Records to process:
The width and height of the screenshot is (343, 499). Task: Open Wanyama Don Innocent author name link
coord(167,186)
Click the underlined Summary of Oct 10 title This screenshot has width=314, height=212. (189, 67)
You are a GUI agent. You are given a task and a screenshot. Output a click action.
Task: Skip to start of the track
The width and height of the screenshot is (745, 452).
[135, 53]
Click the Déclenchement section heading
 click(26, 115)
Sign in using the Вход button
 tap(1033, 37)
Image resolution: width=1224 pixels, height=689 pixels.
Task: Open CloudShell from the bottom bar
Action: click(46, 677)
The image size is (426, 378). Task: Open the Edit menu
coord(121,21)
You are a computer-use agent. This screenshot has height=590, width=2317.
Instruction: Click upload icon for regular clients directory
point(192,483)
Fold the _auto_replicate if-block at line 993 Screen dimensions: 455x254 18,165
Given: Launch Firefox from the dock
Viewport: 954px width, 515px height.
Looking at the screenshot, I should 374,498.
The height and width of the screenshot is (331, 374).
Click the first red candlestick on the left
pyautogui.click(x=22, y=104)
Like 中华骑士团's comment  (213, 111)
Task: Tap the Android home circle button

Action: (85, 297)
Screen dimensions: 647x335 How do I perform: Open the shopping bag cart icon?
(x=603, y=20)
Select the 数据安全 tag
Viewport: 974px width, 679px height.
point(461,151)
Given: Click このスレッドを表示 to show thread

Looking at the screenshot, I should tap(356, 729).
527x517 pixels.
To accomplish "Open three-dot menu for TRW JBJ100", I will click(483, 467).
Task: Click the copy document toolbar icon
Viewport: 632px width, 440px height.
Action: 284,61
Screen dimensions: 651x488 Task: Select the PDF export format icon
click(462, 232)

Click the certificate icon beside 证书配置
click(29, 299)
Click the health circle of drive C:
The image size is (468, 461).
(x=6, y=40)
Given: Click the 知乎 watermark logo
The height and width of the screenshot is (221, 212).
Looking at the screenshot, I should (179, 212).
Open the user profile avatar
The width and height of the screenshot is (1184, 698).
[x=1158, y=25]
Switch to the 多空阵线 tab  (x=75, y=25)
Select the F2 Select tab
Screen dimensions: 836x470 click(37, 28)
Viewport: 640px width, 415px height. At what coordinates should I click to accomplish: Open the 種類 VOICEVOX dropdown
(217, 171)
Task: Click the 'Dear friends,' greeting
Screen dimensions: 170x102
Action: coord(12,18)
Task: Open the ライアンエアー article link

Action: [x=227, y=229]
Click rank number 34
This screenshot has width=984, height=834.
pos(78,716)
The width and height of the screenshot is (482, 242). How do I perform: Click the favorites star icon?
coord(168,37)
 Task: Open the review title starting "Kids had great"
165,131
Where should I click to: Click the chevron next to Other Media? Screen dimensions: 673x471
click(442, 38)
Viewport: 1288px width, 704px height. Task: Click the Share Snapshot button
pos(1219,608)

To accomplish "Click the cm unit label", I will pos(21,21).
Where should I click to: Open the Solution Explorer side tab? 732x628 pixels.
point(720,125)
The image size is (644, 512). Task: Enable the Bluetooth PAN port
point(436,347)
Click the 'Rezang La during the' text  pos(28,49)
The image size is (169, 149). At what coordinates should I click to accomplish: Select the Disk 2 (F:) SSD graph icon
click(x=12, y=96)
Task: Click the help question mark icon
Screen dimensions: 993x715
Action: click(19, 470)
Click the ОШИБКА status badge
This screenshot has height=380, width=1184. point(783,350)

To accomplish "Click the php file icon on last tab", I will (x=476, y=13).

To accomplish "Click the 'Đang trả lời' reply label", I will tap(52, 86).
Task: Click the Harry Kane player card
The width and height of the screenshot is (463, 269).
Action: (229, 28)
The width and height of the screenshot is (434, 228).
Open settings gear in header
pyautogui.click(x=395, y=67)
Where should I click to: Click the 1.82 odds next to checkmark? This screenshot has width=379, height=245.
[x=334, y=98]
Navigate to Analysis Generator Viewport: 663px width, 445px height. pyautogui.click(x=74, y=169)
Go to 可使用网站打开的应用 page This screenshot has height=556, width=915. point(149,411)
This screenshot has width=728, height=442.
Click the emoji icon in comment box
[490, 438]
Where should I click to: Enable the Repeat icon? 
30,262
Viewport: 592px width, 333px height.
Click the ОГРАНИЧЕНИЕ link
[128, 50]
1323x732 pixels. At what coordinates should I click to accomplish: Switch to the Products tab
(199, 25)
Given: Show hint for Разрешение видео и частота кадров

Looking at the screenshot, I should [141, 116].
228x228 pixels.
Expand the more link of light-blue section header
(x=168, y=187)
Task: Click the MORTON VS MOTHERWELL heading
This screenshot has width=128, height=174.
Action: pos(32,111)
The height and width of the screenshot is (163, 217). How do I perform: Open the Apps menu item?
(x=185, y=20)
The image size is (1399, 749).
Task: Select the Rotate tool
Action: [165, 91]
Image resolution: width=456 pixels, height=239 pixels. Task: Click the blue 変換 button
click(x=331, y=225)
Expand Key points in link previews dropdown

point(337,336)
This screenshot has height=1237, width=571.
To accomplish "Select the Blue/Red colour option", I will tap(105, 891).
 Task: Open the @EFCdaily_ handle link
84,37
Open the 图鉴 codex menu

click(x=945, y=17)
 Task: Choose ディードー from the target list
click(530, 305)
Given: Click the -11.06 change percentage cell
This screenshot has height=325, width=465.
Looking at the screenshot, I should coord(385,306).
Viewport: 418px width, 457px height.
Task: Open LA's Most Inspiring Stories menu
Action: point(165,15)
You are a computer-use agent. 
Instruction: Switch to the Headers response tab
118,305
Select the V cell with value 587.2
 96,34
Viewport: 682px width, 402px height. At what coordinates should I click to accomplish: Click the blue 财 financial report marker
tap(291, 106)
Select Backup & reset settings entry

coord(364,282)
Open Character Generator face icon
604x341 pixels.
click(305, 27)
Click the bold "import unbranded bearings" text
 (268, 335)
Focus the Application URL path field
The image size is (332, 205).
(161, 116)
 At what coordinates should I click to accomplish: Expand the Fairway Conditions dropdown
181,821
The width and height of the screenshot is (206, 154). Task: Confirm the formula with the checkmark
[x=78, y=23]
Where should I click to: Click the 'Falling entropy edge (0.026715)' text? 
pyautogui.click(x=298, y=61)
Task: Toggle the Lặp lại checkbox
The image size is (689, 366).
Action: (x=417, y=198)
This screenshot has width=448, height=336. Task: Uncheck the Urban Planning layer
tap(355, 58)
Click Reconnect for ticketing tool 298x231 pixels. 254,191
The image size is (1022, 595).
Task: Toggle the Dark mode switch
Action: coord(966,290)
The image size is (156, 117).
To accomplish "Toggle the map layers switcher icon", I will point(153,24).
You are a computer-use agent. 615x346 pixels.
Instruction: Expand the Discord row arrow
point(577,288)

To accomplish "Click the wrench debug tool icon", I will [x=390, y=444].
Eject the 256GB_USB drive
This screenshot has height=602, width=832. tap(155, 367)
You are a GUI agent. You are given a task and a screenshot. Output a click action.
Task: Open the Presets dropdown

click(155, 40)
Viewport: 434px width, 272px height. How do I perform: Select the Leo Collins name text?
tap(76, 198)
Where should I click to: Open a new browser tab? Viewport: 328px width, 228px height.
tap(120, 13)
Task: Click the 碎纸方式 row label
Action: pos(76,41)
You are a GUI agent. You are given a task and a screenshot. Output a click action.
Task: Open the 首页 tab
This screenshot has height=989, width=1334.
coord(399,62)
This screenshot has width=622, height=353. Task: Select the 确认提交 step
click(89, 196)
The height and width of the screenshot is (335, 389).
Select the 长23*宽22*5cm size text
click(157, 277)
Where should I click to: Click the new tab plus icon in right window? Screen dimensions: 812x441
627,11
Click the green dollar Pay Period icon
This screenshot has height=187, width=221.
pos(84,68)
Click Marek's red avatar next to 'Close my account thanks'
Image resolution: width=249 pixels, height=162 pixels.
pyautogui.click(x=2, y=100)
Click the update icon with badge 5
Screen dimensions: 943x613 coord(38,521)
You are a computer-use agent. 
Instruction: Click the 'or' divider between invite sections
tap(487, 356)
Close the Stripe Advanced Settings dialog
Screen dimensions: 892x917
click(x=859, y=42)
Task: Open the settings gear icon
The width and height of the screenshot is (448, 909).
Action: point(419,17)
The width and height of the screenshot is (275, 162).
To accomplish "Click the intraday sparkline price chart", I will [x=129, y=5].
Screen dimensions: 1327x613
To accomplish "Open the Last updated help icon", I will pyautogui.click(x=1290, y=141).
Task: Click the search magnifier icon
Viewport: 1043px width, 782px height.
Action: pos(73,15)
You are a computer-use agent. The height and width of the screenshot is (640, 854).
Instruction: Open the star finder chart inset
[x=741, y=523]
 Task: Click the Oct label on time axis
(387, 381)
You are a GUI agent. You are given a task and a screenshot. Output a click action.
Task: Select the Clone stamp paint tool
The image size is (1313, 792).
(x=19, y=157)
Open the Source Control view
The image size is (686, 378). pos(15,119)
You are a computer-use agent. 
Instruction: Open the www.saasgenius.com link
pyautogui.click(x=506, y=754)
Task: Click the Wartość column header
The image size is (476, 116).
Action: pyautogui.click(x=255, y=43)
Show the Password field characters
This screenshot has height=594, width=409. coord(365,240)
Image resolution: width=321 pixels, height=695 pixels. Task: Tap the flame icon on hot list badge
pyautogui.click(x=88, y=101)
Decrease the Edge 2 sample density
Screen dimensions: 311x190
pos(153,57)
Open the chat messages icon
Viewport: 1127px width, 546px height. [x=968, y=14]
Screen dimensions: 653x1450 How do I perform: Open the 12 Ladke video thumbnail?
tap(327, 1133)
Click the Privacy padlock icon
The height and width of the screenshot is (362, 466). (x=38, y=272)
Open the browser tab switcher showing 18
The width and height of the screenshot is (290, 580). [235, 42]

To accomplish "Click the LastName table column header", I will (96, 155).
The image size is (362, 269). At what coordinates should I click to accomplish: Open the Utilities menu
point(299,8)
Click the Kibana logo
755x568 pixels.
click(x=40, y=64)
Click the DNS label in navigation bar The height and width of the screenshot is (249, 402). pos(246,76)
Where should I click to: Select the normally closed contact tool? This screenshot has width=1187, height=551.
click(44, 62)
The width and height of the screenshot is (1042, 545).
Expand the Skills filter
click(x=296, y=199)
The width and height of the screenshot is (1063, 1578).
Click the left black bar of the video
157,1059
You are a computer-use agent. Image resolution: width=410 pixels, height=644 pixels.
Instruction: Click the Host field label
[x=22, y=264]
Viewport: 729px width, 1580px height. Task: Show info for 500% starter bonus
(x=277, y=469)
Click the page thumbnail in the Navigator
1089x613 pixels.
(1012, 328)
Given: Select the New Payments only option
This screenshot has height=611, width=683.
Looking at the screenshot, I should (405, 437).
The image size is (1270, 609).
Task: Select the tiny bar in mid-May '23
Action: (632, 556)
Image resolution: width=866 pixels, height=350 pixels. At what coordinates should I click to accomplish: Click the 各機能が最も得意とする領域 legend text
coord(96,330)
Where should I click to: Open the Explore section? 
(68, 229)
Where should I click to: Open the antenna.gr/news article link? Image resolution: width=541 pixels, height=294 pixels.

Problem:
Set out every line from the material that contains the string "computer".

Exercise response:
You are a computer-use agent. This screenshot has height=590, width=2317.
You are a computer-use agent. 
You are a computer-use agent. 615x346 pixels.
You are a computer-use agent. 
You are a computer-use agent. The height and width of the screenshot is (640, 854).
You are a computer-use agent. 
You are a computer-use agent. Image resolution: width=410 pixels, height=644 pixels.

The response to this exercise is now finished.